Sample size sensitivity in practice

To understand why planning matters, look at how required sample size changes when only one assumption changes. The table below uses a two-sided 95% confidence level and 80% power with equal allocation. Numbers are approximate per variant sample requirements for binary conversion metrics.

Baseline Conversion Relative MDE Absolute Lift Estimated Sample per Variant Total Sample
2.0% 5% 0.10 percentage points 307,000 614,000
2.0% 10% 0.20 percentage points 77,000 154,000
5.0% 5% 0.25 percentage points 118,000 236,000
5.0% 10% 0.50 percentage points 30,000 60,000
10.0% 10% 1.00 percentage point 14,000 28,000

The pattern is important: halving the effect size does not just double the sample size, it can increase it by roughly four times because sample size scales with the inverse square of the detectable difference. That is why unrealistic MDE expectations create unmanageable test durations.

How to estimate test duration after sample size

Once sample targets are known, runtime is straightforward:

  • Compute total sample needed = control sample + variant sample.
  • Divide by eligible daily visitors entering the experiment.
  • Round up and then check calendar effects such as weekday versus weekend behavior.

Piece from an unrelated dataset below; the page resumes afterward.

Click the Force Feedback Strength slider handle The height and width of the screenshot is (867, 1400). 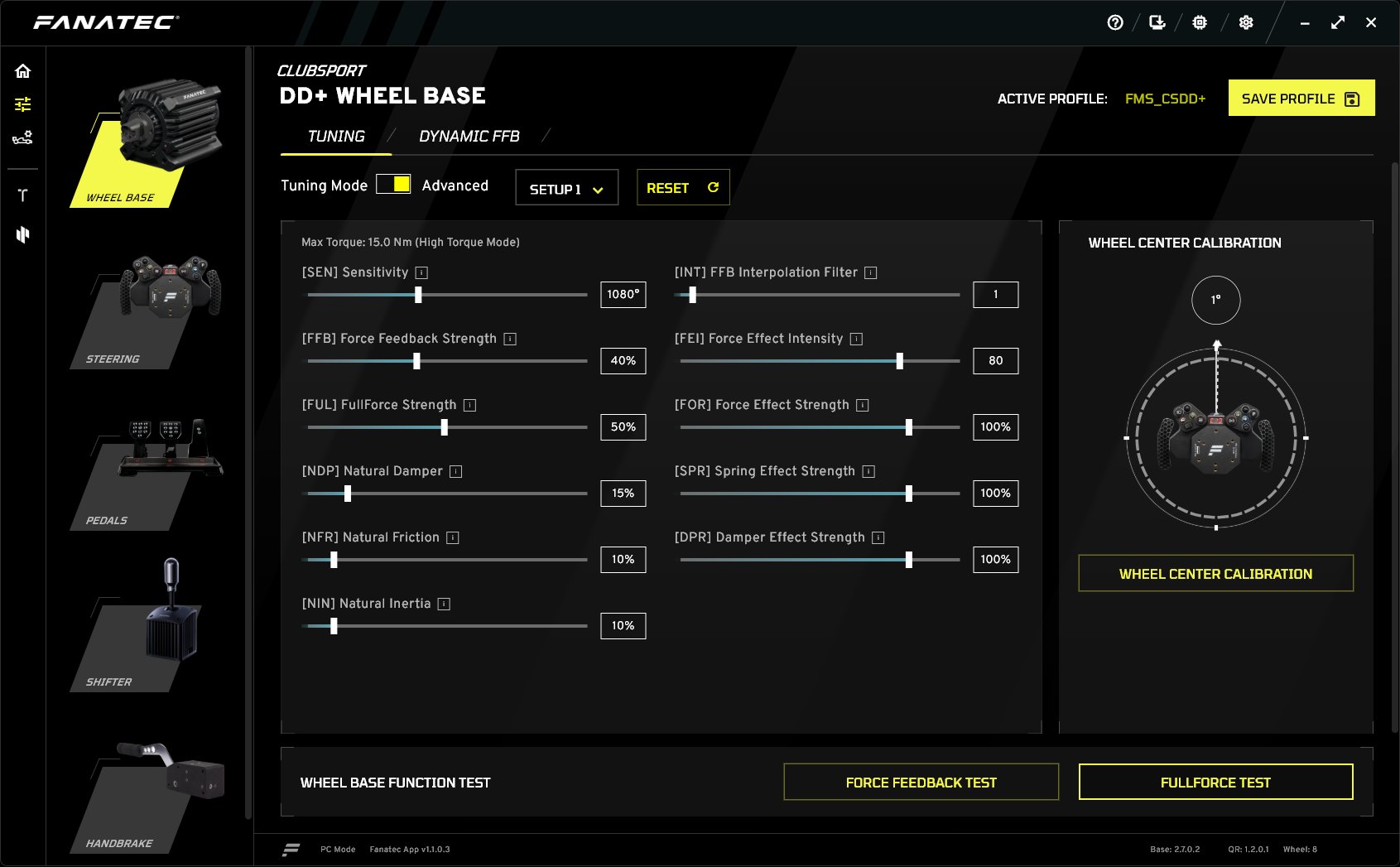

For example, if total sample is 120,000 and your experiment receives 12,000 eligible users per day, expected minimum runtime is 10 days. In production, teams usually add a small buffer to absorb traffic variability and to ensure each day of week is represented at least once for consumer products.

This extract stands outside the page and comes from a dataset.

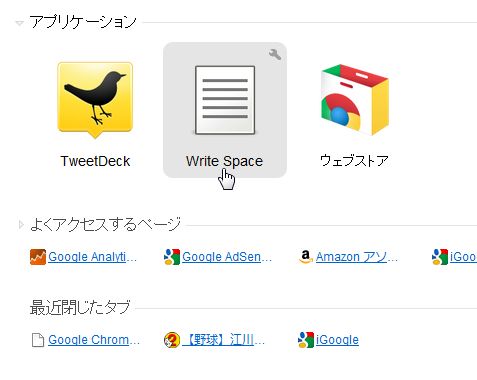
Task: Click the TweetDeck app label
Action: click(95, 161)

Common mistakes that make sample size calculations unreliable

  1. Using total site traffic instead of eligible traffic. If only a subset reaches the test page, your runtime estimate will be too optimistic.
  2. Ignoring instrumentation quality. Missing events and delayed tracking can inflate variance and invalidate results.
  3. Changing goals mid-test. Re-defining primary metrics after seeing partial outcomes increases false discovery risk.
  4. Peeking without correction. Frequent significance checks before target sample can lead to early false winners.
  5. Using historical baselines from a different season. Conversion volatility changes across campaigns and holidays.

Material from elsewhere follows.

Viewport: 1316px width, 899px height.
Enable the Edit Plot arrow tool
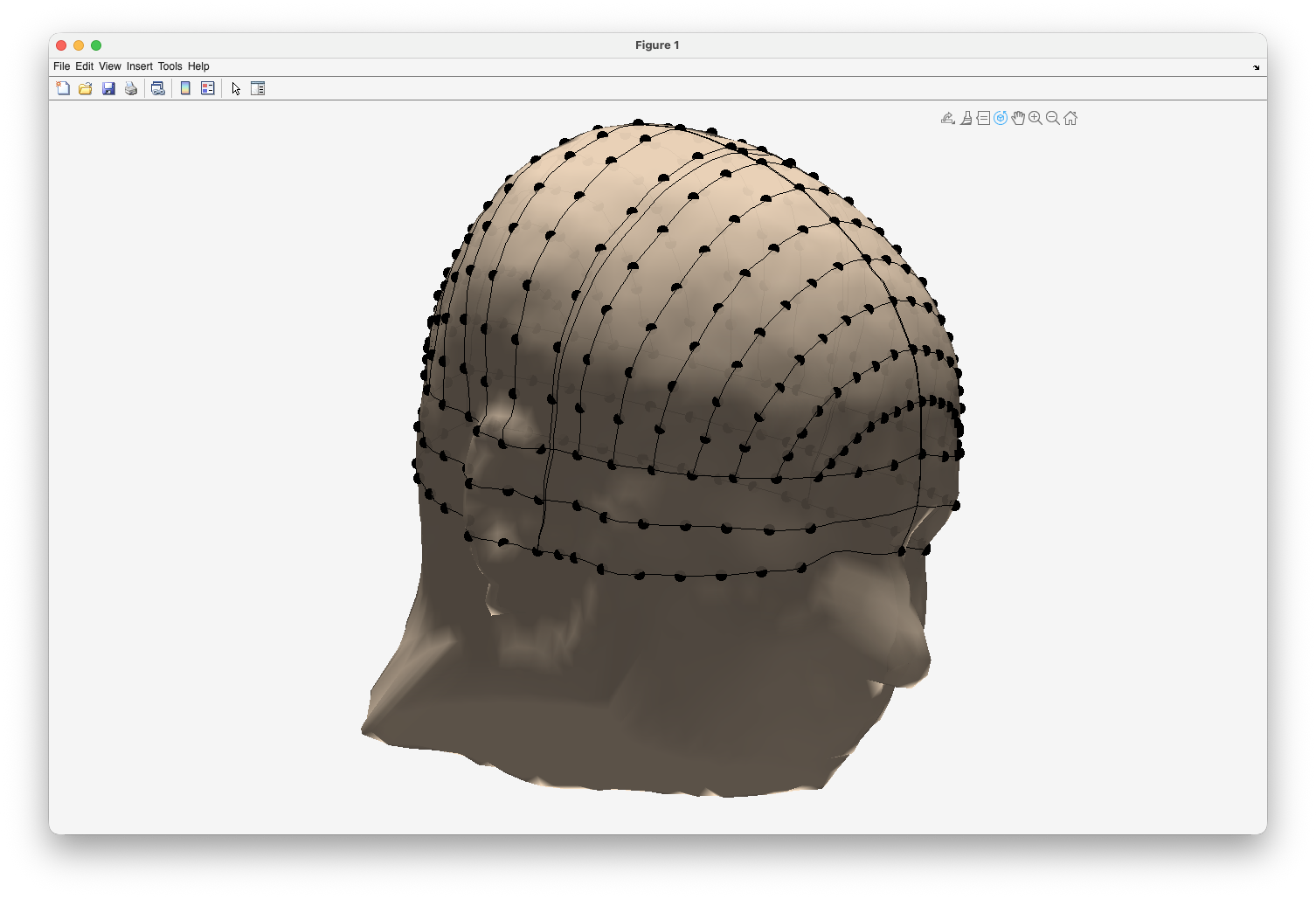(x=236, y=88)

When to use one-sided versus two-sided tests

A one-sided test can reduce required sample because it asks whether variant is better in only one direction. However, it is valid only when a negative impact would never be shipped and directionality is pre-committed before data collection. In most product experimentation contexts, two-sided tests are safer and more defensible because they detect both improvements and degradations.

Authoritative references for statistical methodology

If you want to verify the underlying statistical assumptions, review these references:

Operational best practices for mature experimentation teams

High-performing experimentation programs treat sample size as part of a pre-registration workflow. Before launch, teams document baseline, MDE, alpha, power, segmentation rules, ramp schedule, and stop conditions. This simple governance step dramatically reduces post-hoc rationalization and protects trust in experimentation.

Advanced teams also maintain metric-specific defaults. For high-volatility funnel metrics, they might set higher sample thresholds. For low-risk UI polish tests, they may use standard thresholds to maximize throughput. In both cases, consistency in planning avoids endless debates once results appear.

Another mature practice is running retrospective calibration. After each quarter, compare expected detectable effects versus observed effects from completed tests. If most shipped wins are larger than your chosen MDE, you can increase MDE and accelerate future tests. If valuable wins are often below MDE, you may need more traffic concentration, longer tests, or stronger instrumentation.

Final takeaway

The AB test sample size calculator formula is more than a math exercise. It is the control system for experimentation reliability. By choosing realistic MDE, evidence thresholds aligned with business risk, and accurate traffic assumptions, you turn testing from opinion theater into a disciplined decision engine. Use the calculator above to plan every test before launch, and you will make faster decisions with higher confidence and fewer false wins.